Well, tonight DataMonkey is calling over to help. I'll post here with results and I'm keeping my fingers crossed. Hey, at least I'll learn something in the process!

So outside of a P5N32E, I should get the P5N-T for SLI overclocking that works out of the box ... thanks for the tip - I'll look into it.
 
The Results

Firstly, a huge thanks for Datamonkey, who called over and taught me so much about what actually affects what in terms of voltage changes and turning off redundant stuff on my motherboard. For the knowledge alone it was worth the money. :)

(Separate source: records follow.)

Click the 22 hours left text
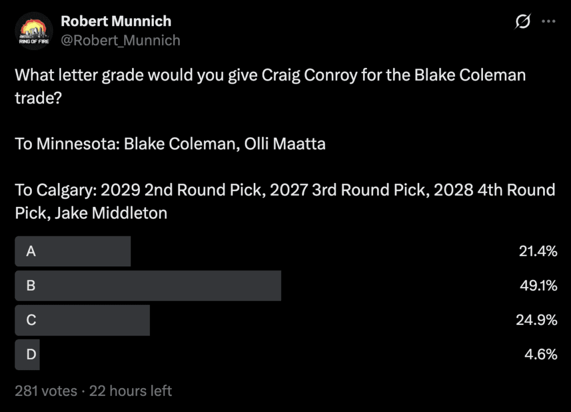This screenshot has width=571, height=412. click(130, 391)

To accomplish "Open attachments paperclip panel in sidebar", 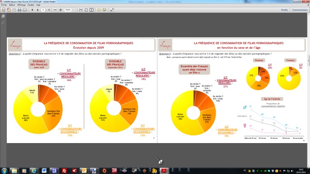I will click(3, 23).
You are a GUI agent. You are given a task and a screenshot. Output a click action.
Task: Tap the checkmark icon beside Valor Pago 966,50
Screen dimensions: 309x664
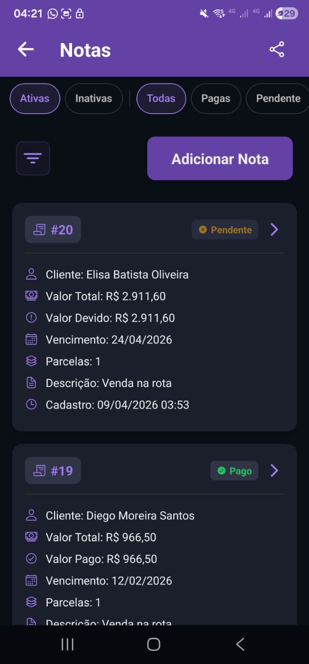tap(31, 559)
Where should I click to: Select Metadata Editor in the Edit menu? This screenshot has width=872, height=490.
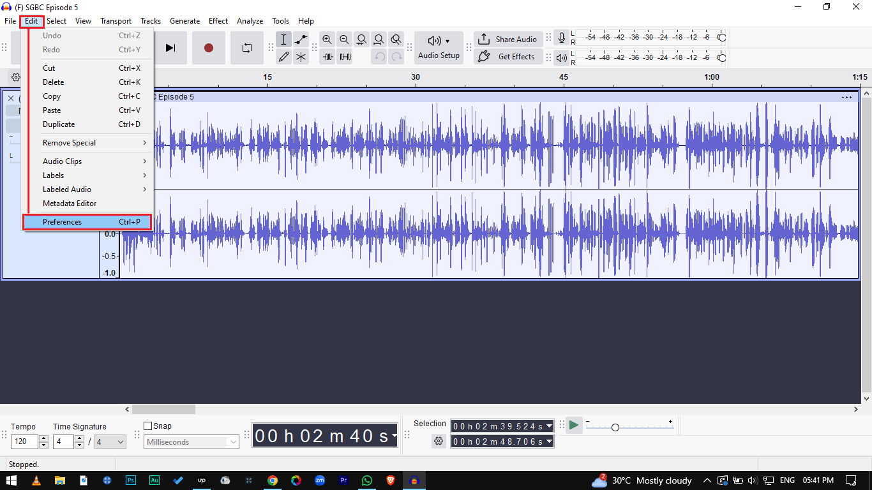(70, 204)
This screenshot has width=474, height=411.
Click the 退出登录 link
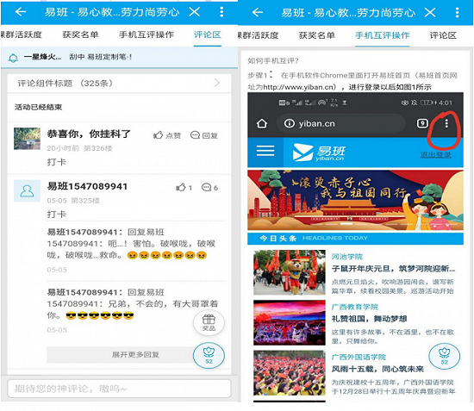(x=435, y=155)
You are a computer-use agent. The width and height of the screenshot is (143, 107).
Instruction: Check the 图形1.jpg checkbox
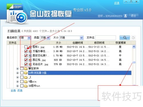(26, 47)
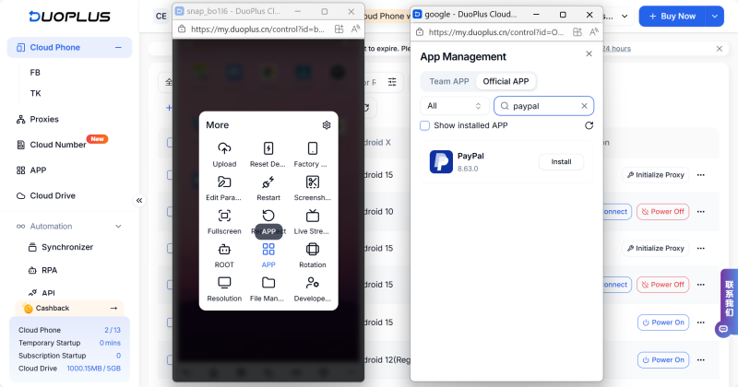Refresh the app list in App Management
The width and height of the screenshot is (738, 387).
(589, 125)
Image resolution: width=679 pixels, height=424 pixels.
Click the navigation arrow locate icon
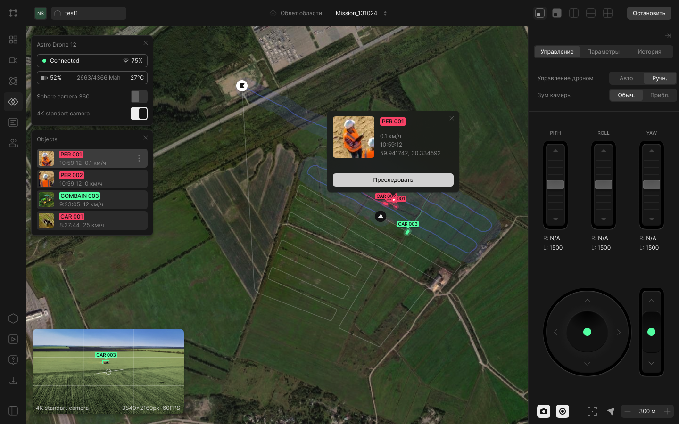611,411
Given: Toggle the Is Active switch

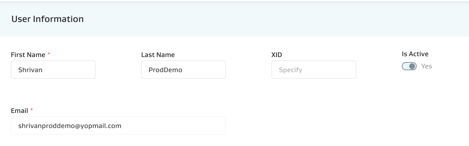Looking at the screenshot, I should coord(409,66).
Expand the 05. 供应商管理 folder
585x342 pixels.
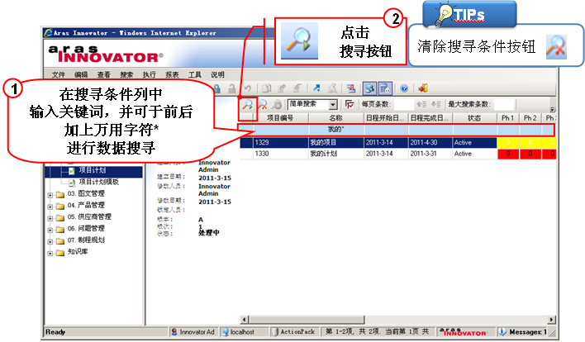click(51, 216)
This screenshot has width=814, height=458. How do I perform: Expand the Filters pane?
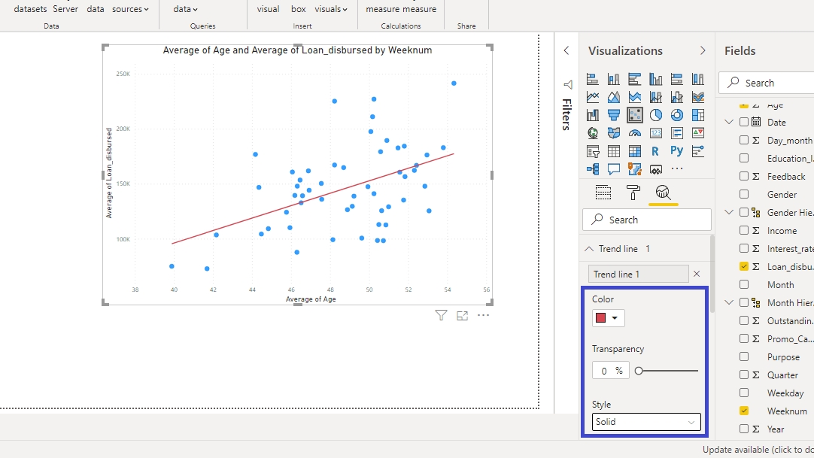pos(566,50)
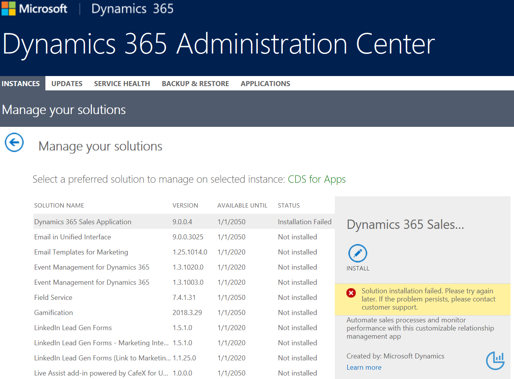The width and height of the screenshot is (514, 379).
Task: Switch to Service Health tab
Action: [122, 83]
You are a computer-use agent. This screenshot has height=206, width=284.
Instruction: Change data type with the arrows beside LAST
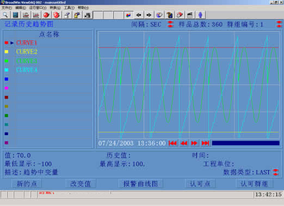[276, 172]
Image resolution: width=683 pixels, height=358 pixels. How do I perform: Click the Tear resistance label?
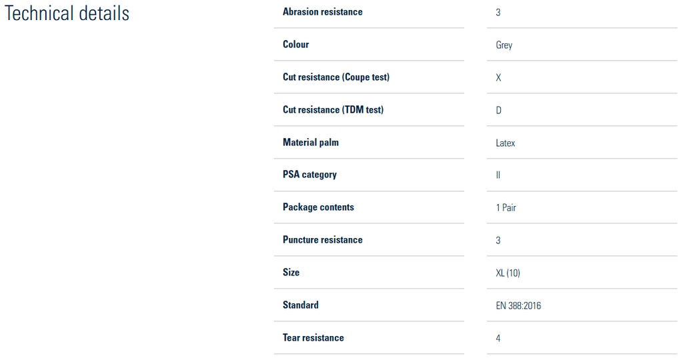313,337
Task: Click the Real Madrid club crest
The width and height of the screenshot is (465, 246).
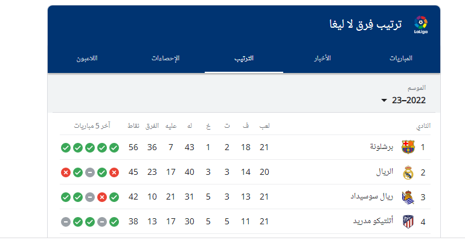Action: click(408, 172)
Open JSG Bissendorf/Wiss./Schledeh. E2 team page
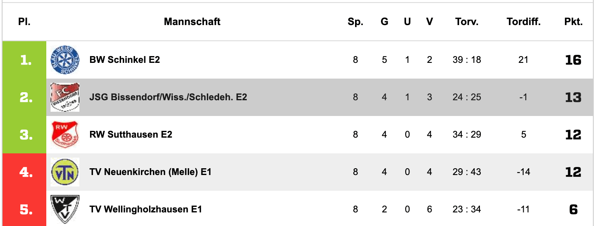Viewport: 598px width, 226px height. point(169,97)
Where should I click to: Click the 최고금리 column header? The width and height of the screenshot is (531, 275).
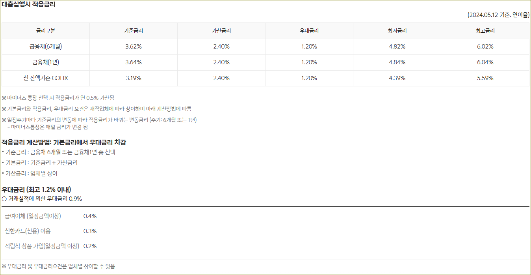click(484, 30)
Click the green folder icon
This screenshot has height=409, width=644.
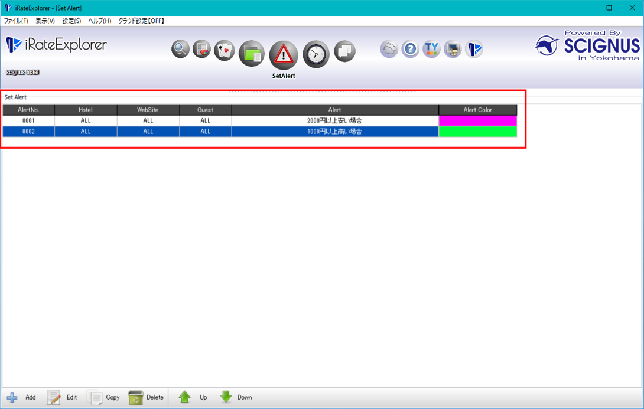point(252,55)
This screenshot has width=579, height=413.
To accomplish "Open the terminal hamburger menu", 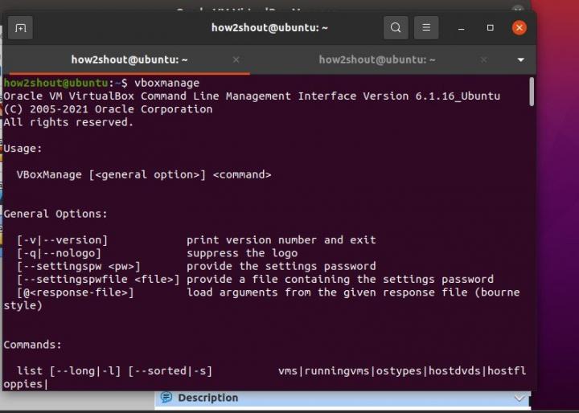I will click(x=427, y=27).
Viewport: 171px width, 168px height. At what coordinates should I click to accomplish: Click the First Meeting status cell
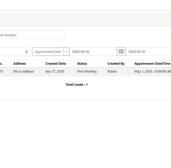tap(87, 72)
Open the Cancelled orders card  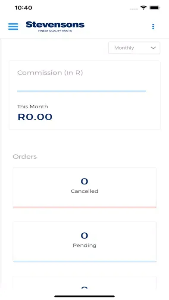click(85, 188)
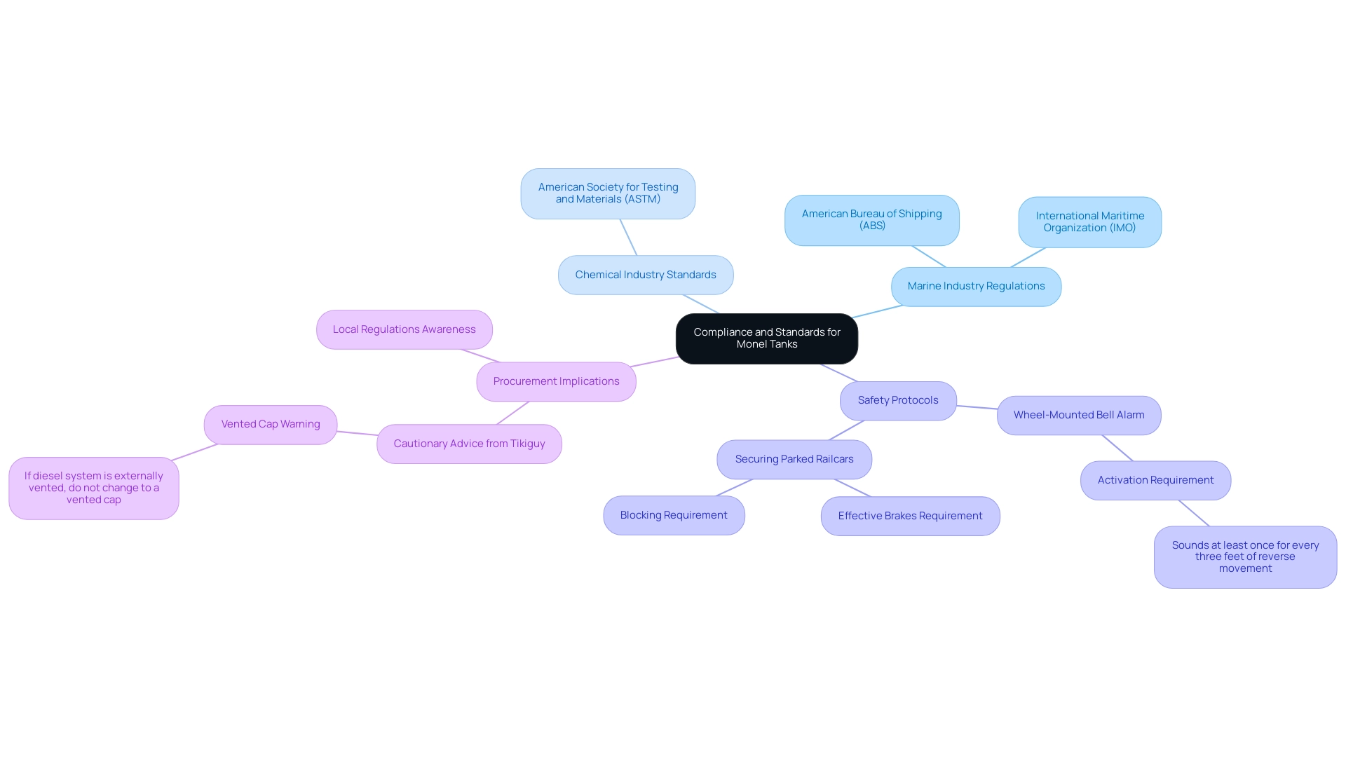Open the Marine Industry Regulations menu branch
The width and height of the screenshot is (1346, 759).
pyautogui.click(x=975, y=285)
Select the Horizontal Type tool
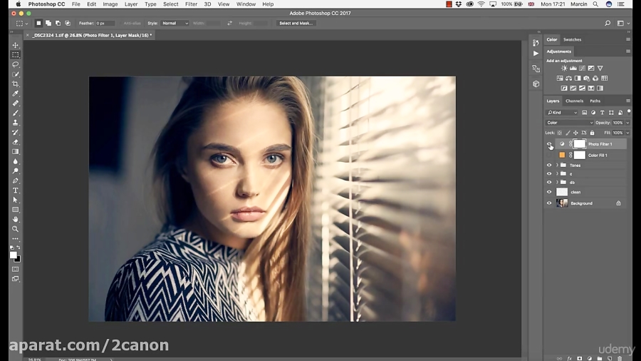The image size is (641, 361). 16,190
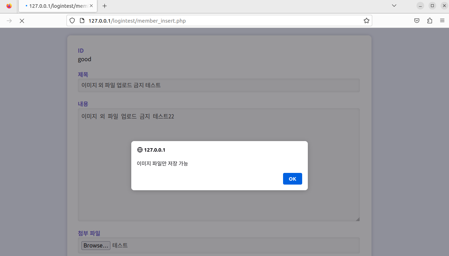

So ... moving on, what actually happened? Well, the bad news is that the P5N32-E SLI is a crap motherboard for overclocking. We found it impossible to keep it stable at anything above 2.7GHz (300MHz FSB, x9). :(

The good news, on the other hand, is that my processor is excellent. It's running nice and cool at load (about 42C) with stock voltage of 1.225V. My memory is also great too and the power supply is top notch too. It seems that the only duff component is the motherboard.

It's an awful shame really because the board itself is very easy to set up and use and recovers quite well from crashes. A few times when we were running quite high NB and SB voltages it stopped recognising the IDE bus, and there was also the time when we upped the FSB to 333MHz and it stopped posting (which required a jumper switch change) - but other than that, it was pretty good.

Looking at most other posts on the subject, using the MB without SLI, it's possible to go pretty high - although this is the exception rather than the rule. With SLI, the next highest report was 2.93GHz. Not good.

I'd like to hear from others at this point about the P5N-T and SLI. I'm going to do more reading today on the subject. :)
 
Is the RAM running unlinked?

Yep ... unlinked, running at 1066Mhz with 5-5-5-15 timings. The ram is PC-8500, so that is the default speed. As was mentioned before, the crashes and halts seem to happen when it kicks in the IDE bus or the USB.

About the P5K ... my understanding is that it won't run SLI graphics cards - is this correct?

Also, thanks for the screenshot of your settings - but again, you're not running SLI so I'm not sure if this could also be an issue with it booting windows.

I'll still play around a bit, but tbh its not looking good for this board. I have my eye on the striker 2 780i board - but will wait until I see some hard facts about its ability in SLI mode.